Su alcuni canali russi dei social Telegram, VKontakte o Odnoklassniki esiste una rete clandestina che, dai necrologi nei giornali locali o dai post, tiene ogni giorno il conto dei caduti. Vyushkova è in contatto con i volontari e mette in ordine i dati. Dal 24 febbraio la rete ha contato 11 mila russi morti in guerra, 541 solo fra le reclute di fine settembre.
Ma i caduti in realtà sono molti di più perché alcuni restano ufficialmente – come scrive Vyushkova – “dispersi” e di questi il necrologio non è mai stato scritto. Fra loro devono esserci circa 1.500 caduti, in tutto l’esercito russo almeno 22 mila: una stima in linea con quella dell’intelligence di Londra che, fra morti e feriti, calcola circa 100mila morti.
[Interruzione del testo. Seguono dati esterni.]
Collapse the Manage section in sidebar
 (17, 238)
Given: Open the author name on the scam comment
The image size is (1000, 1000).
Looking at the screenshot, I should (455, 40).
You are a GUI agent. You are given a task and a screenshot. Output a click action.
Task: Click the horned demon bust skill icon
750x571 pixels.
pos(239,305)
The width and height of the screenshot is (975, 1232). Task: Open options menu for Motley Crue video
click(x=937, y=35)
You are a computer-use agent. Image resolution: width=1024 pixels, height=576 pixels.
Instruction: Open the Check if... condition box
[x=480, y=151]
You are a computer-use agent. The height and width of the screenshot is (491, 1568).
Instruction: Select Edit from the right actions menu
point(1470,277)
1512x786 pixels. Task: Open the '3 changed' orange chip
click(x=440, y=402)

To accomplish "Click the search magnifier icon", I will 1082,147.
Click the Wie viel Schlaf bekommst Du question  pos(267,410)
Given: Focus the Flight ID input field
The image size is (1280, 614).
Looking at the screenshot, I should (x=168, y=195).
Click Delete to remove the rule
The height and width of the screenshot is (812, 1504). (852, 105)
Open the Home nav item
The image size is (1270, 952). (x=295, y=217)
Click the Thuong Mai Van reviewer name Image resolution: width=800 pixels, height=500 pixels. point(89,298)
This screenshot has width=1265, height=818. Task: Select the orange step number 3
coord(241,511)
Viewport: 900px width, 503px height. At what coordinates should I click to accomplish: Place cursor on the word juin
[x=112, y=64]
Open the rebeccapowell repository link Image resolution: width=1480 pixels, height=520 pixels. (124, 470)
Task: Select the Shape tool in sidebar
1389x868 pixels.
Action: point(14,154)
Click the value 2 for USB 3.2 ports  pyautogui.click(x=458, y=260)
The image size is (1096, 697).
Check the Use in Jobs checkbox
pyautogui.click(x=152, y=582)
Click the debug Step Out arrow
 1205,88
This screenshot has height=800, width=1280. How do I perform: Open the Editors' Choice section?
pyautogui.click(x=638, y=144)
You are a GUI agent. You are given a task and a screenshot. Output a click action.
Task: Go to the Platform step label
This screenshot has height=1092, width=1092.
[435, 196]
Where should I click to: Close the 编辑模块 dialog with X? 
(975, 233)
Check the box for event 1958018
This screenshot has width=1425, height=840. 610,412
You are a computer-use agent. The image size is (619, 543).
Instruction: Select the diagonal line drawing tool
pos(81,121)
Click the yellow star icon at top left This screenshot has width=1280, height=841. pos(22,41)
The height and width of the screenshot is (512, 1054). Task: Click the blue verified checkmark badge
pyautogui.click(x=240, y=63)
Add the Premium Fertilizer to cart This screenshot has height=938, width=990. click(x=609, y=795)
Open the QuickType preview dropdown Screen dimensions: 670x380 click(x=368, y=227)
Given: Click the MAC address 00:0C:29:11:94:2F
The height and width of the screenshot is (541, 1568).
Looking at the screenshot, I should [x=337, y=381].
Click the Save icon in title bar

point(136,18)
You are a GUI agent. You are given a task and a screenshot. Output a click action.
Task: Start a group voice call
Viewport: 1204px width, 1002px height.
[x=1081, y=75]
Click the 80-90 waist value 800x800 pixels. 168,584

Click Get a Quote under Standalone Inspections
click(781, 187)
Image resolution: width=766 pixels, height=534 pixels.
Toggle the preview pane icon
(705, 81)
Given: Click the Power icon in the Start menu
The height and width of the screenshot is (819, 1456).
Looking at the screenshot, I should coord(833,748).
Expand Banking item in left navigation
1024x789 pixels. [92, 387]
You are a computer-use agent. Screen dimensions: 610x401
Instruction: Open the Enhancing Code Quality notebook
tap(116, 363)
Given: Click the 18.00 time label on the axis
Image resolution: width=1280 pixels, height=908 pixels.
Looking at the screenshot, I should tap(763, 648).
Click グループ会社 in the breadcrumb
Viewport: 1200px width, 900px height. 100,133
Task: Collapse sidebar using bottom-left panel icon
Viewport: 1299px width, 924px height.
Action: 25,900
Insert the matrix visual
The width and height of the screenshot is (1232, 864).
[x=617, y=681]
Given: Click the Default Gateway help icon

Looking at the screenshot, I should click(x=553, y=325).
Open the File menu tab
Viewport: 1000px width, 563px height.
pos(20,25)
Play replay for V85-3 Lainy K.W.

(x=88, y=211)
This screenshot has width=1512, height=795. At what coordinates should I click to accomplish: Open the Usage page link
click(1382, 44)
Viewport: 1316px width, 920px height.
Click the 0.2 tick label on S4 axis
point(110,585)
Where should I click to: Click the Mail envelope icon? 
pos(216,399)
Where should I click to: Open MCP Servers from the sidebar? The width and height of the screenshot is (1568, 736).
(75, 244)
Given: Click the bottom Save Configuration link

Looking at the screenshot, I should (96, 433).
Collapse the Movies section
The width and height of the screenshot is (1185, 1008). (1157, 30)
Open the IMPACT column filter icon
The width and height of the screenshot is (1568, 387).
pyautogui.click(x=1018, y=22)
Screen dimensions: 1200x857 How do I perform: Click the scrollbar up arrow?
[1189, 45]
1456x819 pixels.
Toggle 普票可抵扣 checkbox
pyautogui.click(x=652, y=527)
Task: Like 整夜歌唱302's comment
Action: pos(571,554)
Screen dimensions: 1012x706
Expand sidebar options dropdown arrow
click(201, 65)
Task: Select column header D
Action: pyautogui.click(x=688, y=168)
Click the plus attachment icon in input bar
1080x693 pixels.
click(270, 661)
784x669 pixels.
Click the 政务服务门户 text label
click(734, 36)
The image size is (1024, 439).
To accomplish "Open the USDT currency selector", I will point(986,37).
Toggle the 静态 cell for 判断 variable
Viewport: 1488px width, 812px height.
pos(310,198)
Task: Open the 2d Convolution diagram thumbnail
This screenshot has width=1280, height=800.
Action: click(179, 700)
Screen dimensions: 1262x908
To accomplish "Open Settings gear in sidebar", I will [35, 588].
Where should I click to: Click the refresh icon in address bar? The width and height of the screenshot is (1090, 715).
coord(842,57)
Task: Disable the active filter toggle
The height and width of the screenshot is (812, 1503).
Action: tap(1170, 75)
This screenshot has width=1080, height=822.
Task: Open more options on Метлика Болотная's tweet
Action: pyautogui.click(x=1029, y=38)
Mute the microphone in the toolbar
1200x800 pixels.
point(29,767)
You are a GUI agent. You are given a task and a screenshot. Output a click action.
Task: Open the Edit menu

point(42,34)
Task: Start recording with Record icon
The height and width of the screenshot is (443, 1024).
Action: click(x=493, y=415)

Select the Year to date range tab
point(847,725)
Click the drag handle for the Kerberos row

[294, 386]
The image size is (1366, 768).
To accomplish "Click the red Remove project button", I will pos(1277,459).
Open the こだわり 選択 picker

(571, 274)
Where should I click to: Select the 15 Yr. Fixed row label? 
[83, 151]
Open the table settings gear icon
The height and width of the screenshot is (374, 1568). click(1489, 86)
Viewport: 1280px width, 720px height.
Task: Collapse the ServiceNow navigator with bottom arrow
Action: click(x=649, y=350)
Il 2 dicembre la televisione ufficiale della Buriazia, seppur filo governativa, ha fatto sapere che la “commissaria ai diritti umani” della provincia aveva ricevuto già 656 lettere da famiglie che non hanno più notizie dei loro congiunti al fronte: dispersi probabilmente perché morti e lasciati lì, sul terreno. Numeri che sono più del doppio rispetto ai 300 caduti stimati fino a quel momento attraverso il conto dei necrologi.
Alexey Prostakishin è sopravvissuto sei giorni, non uno di più. Aveva 44 anni, una moglie e due figli ed era stato reclutato il 29 settembre in un villaggio nella Transbaikalia non lontano dalla Mongolia e dalla Cina. Il 4 ottobre era già morto nel Donetsk, primo coscritto di Vladimir Putin a cadere in questa guerra. Come lui Andrei Pichuyev, 38 anni, una moglie e due figli – ex volontario in Cecenia – portato pochi giorni prima da un villaggio della Buriazia, una repubblica asiatica di cultura mongola. Falciato all’arrivo anche Dmitry Sidorov, meccanico con una faccia da bambino di 23 anni. E sempre il 4 ottobre finisce nel sangue anche la guerra di Alexey Roik, un doganiere di 36 anni appena portato là da Cita, nell’Estremo Oriente russo.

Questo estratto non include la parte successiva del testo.